Activity list:
**a.** Name every person the passage on mass education mentions by name.
**b.** Pick up the passage on mass education after its last sentence and write the next paragraph.

[[ Exercise text open ]]

The education of the masses needed to be organized in colonial times, when the first British colonists were still struggling to establish themselves on the North American shores and after a while felt that they needed to set up at least a simple school system for their children, so that these young people would develop productive skills which were necessary to a long-term survival in this new environment. Here, again, the most well-off and important families were consistently employing the better learned teachers for their own children. Leonard Everett Fisher describes this so well in his book The Schoolmasters, and concludes with the insight that: “It was the same Old World idea all over again: those who governed received more education; those who were governed received less.” (p.20)
And the education of the masses needed to be organized in the 19th century when Charlotte Mason was establishing her PNEU schools. It was the onset of the Industrial Revolution and masses of workers were needed that were just enough mentally furnished to stay capable at their various trades.
A contemporary of Charlotte Mason's, none other than prolific author Charles Dickens, bitingly pinpointed these concerns in his novel Hard Times:

          "Now, what I want is facts. Teach these boys and girls nothing but facts. Facts alone are wanted in life. Plant nothing else, and root out everything else. You can only form the minds of reasoning animals upon facts: nothing else will ever be of any service to them. This is the principle on which I bring up my own children, and this is the principle on which I bring up these children. Stick to facts, sir!"

[[ Exercise text closed ]]
[[ Data provided open ]]

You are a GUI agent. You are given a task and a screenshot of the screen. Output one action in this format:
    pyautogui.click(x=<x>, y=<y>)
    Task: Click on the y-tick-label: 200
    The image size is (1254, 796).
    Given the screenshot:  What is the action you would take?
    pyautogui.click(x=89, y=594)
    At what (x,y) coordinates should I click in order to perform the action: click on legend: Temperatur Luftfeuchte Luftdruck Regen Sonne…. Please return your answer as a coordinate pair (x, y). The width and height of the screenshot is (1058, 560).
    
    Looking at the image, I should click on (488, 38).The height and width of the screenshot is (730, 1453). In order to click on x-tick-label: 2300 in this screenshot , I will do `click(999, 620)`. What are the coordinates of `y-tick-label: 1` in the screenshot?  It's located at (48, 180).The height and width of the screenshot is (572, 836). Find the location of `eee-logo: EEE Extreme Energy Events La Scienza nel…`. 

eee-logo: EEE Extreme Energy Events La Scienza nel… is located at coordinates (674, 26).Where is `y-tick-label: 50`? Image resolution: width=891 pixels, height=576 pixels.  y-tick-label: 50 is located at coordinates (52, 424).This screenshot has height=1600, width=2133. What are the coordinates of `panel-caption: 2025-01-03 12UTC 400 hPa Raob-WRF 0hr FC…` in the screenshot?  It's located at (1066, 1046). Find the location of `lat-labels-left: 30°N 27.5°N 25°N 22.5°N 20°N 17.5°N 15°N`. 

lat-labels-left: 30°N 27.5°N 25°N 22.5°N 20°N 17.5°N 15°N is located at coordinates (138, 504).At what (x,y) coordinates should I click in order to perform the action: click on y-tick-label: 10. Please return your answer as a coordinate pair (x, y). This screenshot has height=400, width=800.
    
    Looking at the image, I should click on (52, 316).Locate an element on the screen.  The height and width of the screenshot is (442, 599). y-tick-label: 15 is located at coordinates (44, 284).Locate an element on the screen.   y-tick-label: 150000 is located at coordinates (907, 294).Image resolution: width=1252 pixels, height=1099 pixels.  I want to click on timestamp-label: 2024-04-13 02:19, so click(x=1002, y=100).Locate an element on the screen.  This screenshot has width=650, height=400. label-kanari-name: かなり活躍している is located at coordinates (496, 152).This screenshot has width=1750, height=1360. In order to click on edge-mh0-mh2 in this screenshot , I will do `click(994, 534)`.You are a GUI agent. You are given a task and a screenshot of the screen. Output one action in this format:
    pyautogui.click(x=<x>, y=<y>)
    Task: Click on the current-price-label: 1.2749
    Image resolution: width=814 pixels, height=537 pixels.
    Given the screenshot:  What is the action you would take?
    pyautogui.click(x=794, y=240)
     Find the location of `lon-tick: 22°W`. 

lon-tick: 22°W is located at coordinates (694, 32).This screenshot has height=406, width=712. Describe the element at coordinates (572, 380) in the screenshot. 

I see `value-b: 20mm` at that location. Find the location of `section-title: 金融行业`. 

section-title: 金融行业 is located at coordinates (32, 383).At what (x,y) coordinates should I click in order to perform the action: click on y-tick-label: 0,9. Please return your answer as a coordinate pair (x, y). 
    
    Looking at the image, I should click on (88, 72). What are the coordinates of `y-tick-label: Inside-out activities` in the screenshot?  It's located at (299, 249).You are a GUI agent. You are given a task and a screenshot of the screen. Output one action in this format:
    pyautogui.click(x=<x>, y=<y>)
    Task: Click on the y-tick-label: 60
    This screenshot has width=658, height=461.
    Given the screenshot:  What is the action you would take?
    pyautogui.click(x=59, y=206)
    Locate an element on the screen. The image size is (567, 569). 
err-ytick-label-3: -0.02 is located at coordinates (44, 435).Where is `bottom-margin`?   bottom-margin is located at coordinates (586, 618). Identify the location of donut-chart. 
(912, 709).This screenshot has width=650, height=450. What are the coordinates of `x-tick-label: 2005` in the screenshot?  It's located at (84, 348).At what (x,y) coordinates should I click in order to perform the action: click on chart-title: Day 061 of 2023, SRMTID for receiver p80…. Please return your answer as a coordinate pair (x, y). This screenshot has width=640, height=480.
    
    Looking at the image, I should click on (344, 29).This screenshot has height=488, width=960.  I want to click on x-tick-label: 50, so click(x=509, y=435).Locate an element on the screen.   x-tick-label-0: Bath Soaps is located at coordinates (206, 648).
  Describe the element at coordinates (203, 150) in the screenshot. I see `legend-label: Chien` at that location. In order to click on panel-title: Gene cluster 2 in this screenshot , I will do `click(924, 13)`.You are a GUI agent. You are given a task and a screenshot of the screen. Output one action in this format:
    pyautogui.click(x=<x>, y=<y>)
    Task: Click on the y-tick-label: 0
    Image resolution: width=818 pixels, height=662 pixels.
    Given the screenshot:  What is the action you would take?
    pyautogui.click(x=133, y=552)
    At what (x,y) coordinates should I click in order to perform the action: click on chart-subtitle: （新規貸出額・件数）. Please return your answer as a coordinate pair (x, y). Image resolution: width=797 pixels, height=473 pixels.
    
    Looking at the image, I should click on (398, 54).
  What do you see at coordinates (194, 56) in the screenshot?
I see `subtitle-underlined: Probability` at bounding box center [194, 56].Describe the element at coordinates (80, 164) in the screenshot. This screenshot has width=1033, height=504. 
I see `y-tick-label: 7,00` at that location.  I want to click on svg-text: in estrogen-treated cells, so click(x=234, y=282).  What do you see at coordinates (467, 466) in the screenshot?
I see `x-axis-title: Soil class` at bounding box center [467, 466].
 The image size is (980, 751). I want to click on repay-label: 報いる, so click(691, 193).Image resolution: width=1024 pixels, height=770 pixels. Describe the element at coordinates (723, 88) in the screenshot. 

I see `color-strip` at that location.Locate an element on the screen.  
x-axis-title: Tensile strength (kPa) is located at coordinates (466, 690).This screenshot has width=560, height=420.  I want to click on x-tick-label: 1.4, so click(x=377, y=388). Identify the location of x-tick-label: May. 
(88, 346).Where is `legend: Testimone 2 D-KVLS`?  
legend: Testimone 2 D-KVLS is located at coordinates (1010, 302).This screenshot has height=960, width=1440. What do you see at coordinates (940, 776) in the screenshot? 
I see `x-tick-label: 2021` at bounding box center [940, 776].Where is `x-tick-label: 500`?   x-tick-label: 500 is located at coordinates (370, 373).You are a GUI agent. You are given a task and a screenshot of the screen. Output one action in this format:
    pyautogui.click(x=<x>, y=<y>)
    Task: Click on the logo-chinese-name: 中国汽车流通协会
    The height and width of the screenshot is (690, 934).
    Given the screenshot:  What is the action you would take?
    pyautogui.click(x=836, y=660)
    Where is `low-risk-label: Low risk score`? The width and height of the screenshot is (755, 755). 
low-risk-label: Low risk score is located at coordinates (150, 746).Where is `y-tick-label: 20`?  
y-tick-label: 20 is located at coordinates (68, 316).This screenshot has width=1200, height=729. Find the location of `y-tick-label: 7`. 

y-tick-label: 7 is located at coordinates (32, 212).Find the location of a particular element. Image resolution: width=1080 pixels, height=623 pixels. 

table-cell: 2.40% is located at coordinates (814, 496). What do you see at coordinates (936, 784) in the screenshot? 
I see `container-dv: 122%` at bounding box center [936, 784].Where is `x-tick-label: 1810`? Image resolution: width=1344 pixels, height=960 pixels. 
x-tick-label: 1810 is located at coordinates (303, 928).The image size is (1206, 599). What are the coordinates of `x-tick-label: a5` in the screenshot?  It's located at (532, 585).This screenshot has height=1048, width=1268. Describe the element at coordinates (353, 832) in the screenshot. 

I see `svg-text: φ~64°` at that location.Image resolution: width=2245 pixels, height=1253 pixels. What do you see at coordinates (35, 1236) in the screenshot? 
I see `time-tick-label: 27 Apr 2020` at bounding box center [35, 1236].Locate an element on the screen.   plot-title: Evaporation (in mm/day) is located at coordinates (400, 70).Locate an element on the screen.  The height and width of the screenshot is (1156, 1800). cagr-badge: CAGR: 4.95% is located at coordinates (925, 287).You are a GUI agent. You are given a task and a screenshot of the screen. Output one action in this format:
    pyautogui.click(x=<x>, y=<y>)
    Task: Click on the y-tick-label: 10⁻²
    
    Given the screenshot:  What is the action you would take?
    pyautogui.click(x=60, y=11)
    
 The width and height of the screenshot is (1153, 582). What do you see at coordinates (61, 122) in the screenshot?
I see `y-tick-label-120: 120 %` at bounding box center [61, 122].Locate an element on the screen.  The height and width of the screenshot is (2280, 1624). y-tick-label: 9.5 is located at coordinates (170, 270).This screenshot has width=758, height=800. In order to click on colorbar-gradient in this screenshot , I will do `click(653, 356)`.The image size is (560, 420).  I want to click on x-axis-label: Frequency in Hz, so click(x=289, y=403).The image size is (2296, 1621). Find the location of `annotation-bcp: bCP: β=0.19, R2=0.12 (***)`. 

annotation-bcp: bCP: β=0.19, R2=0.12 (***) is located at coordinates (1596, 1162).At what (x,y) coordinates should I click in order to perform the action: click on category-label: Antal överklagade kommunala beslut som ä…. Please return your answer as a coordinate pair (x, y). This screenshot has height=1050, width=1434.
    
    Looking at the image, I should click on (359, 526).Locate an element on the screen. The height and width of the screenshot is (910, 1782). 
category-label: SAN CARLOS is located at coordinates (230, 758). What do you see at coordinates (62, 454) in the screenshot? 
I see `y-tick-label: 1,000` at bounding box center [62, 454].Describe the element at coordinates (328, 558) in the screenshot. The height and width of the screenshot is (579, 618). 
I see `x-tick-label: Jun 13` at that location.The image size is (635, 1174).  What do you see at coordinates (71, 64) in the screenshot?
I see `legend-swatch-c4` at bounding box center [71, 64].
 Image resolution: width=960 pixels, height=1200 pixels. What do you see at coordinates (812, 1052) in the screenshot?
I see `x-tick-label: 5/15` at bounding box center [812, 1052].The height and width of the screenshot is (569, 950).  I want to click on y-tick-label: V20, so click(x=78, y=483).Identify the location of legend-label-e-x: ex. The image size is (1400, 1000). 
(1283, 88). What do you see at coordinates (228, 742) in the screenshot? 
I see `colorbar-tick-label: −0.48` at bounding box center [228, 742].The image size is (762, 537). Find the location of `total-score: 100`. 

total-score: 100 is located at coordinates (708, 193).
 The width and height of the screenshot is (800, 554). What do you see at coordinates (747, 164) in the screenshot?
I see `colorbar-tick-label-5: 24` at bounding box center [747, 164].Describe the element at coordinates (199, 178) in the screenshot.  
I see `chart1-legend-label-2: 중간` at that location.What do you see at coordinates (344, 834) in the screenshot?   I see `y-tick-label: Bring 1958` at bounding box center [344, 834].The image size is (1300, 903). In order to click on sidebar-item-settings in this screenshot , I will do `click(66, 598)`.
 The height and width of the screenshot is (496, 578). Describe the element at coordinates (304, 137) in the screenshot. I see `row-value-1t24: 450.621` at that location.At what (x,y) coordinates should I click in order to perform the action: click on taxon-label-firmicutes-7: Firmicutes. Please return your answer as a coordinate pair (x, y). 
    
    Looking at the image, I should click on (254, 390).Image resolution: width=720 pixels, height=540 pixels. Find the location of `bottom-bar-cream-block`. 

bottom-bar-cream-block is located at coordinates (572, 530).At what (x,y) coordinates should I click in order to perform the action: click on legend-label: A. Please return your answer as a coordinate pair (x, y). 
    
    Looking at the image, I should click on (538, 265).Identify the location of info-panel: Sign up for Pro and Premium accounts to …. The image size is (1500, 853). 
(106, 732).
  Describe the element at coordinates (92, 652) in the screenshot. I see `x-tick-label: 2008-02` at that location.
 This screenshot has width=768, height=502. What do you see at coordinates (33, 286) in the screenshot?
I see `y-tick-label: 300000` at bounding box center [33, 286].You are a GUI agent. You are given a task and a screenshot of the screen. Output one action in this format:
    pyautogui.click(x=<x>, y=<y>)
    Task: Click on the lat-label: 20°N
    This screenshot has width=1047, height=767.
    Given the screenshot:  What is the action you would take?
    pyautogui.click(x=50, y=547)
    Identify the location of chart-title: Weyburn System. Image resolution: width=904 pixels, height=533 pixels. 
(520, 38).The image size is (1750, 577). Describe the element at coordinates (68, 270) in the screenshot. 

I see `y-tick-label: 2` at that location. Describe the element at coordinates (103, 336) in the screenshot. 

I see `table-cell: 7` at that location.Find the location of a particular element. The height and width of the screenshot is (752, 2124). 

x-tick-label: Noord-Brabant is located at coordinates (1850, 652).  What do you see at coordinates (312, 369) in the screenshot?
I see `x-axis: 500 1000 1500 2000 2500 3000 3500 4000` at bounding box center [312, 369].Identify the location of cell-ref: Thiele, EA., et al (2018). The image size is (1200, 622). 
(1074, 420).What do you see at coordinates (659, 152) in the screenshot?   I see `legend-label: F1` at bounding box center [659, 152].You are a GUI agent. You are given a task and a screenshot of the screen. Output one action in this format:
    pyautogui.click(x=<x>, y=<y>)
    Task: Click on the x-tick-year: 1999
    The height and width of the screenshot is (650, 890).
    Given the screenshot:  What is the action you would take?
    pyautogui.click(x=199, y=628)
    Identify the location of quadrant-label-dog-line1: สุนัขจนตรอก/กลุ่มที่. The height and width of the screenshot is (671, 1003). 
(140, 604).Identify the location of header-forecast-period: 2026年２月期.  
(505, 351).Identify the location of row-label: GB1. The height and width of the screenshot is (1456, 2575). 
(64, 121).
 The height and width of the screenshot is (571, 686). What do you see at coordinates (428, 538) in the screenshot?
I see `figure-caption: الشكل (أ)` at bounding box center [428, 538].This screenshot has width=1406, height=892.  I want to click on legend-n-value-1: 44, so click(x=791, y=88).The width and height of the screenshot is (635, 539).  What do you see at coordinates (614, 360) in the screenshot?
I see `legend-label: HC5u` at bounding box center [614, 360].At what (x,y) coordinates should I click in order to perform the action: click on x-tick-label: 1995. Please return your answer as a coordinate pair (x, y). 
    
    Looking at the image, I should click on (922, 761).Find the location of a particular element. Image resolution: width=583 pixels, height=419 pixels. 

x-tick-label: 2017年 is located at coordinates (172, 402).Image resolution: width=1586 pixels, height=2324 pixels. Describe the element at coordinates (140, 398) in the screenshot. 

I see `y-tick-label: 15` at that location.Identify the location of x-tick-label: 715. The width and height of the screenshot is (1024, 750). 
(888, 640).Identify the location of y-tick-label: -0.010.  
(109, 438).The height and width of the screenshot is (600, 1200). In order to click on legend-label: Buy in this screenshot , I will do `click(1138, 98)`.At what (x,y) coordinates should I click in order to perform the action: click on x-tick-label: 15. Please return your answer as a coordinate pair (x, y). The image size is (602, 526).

[[ Data provided closed ]]

Responses by task:
**a.** Leonard Everett Fisher, Charlotte Mason, Charles Dickens

**b.**
       The education of the masses still needs to be organized even today and the “facts upon facts” attitude is still the same. It is found in today’s textbook and workbook culture: It is all about efficiency. It is all about a billion dollar industry promoting these materials to us. It is all about raising workers and consumers (not thinkers!). It is just not about how children really learn.

A steady diet of textbooks is numbing to a child’s mind. It stifles creativity and genius. It hinders children in the unfolding of their potential and in their right to develop a true love for learning.
Though, admittedly, it is as efficient as a checklist.

Charlotte Mason, the Victorian educator, was far ahead of her time when she proposed a true and different approach which naturally could only lead to success as she strove to employ only the very best resources, the very best books for the children in her schools.
It was her heart’s desire to give every child a most generous and wonderful education. Her vision also included underprivileged children:
“She delighted in the awakening of these previously dimmed minds. Children became fluent speakers and lovers of literature and art. Her vision was that these good wholesome aspects of life would bring joy, stability and richness to every child.”   
(For the Children’s Sake, by Susan Schaeffer Macaulay, p.7)
While there is nothing wrong with using a textbook as a reference or spine (and we do have some in our library) or filling in an occasional workbook page, be aware of the fact that it is constantly suggested to us that they should be our main diet – and that there are other interests involved.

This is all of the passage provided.